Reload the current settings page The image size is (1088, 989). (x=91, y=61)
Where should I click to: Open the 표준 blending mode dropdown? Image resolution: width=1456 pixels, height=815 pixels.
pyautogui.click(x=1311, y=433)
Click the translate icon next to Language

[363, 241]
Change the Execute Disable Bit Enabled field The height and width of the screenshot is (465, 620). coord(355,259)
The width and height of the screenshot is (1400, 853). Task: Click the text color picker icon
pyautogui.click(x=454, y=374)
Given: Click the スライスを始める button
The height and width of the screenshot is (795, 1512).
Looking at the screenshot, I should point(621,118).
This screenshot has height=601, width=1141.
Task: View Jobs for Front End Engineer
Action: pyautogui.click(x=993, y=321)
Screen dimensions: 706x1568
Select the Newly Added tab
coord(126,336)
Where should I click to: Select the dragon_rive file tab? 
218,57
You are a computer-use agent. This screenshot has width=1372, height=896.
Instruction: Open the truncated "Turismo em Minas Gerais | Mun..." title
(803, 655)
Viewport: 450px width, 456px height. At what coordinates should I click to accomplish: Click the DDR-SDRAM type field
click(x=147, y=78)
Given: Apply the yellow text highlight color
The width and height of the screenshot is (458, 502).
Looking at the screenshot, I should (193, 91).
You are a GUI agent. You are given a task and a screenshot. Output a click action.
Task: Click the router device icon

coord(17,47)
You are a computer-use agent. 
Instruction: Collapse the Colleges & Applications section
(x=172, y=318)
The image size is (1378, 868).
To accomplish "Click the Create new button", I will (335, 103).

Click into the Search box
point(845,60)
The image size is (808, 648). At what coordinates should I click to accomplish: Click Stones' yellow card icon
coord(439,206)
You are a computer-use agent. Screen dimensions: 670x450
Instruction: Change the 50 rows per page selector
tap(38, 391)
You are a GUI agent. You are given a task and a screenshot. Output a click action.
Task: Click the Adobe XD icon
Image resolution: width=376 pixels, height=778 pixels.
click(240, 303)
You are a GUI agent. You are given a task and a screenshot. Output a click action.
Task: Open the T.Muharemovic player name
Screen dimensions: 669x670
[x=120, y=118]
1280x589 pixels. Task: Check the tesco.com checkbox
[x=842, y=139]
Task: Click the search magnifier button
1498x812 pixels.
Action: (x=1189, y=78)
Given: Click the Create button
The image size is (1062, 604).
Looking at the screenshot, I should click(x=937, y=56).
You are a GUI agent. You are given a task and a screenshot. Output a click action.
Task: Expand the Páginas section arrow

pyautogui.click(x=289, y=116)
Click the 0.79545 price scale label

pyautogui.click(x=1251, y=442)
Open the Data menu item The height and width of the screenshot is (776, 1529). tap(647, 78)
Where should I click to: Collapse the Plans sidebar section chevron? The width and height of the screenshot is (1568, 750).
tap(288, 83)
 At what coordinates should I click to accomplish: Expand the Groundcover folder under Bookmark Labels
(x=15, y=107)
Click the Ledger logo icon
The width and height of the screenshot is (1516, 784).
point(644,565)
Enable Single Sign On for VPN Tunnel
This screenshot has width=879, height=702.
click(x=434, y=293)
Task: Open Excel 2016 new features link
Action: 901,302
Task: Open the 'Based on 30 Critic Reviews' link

____________

What needs to be done →
Reproduce all of the records above, changing every occurrence of "computer-use agent" to "desktop automation agent" and leaving everything else unchanged.

Solution below →
Reload the current settings page The image size is (1088, 989). (x=91, y=61)
Where should I click to: Open the 표준 blending mode dropdown? Image resolution: width=1456 pixels, height=815 pixels.
pyautogui.click(x=1311, y=433)
Click the translate icon next to Language

[363, 241]
Change the Execute Disable Bit Enabled field The height and width of the screenshot is (465, 620). coord(355,259)
The width and height of the screenshot is (1400, 853). Task: Click the text color picker icon
pyautogui.click(x=454, y=374)
Given: Click the スライスを始める button
The height and width of the screenshot is (795, 1512).
Looking at the screenshot, I should point(621,118).
This screenshot has height=601, width=1141.
Task: View Jobs for Front End Engineer
Action: pyautogui.click(x=993, y=321)
Screen dimensions: 706x1568
Select the Newly Added tab
coord(126,336)
Where should I click to: Select the dragon_rive file tab? 
218,57
You are a desktop automation agent. This screenshot has width=1372, height=896.
Instruction: Open the truncated "Turismo em Minas Gerais | Mun..." title
(803, 655)
Viewport: 450px width, 456px height. At what coordinates should I click to accomplish: Click the DDR-SDRAM type field
click(x=147, y=78)
Given: Apply the yellow text highlight color
The width and height of the screenshot is (458, 502).
Looking at the screenshot, I should (193, 91).
You are a GUI agent. You are given a task and a screenshot. Output a click action.
Task: Click the router device icon

coord(17,47)
You are a desktop automation agent. 
Instruction: Collapse the Colleges & Applications section
(x=172, y=318)
The image size is (1378, 868).
To accomplish "Click the Create new button", I will (335, 103).

Click into the Search box
point(845,60)
The image size is (808, 648). At what coordinates should I click to accomplish: Click Stones' yellow card icon
coord(439,206)
You are a desktop automation agent. Screen dimensions: 670x450
Instruction: Change the 50 rows per page selector
tap(38, 391)
You are a GUI agent. You are given a task and a screenshot. Output a click action.
Task: Click the Adobe XD icon
Image resolution: width=376 pixels, height=778 pixels.
click(240, 303)
You are a GUI agent. You are given a task and a screenshot. Output a click action.
Task: Open the T.Muharemovic player name
Screen dimensions: 669x670
[x=120, y=118]
1280x589 pixels. Task: Check the tesco.com checkbox
[x=842, y=139]
Task: Click the search magnifier button
1498x812 pixels.
Action: (x=1189, y=78)
Given: Click the Create button
The image size is (1062, 604).
Looking at the screenshot, I should click(x=937, y=56).
You are a GUI agent. You are given a task and a screenshot. Output a click action.
Task: Expand the Páginas section arrow

pyautogui.click(x=289, y=116)
Click the 0.79545 price scale label

pyautogui.click(x=1251, y=442)
Open the Data menu item The height and width of the screenshot is (776, 1529). tap(647, 78)
Where should I click to: Collapse the Plans sidebar section chevron? The width and height of the screenshot is (1568, 750).
tap(288, 83)
 At what coordinates should I click to accomplish: Expand the Groundcover folder under Bookmark Labels
(x=15, y=107)
Click the Ledger logo icon
The width and height of the screenshot is (1516, 784).
point(644,565)
Enable Single Sign On for VPN Tunnel
This screenshot has width=879, height=702.
click(x=434, y=293)
Task: Open Excel 2016 new features link
Action: 901,302
Task: Open the 'Based on 30 Critic Reviews' link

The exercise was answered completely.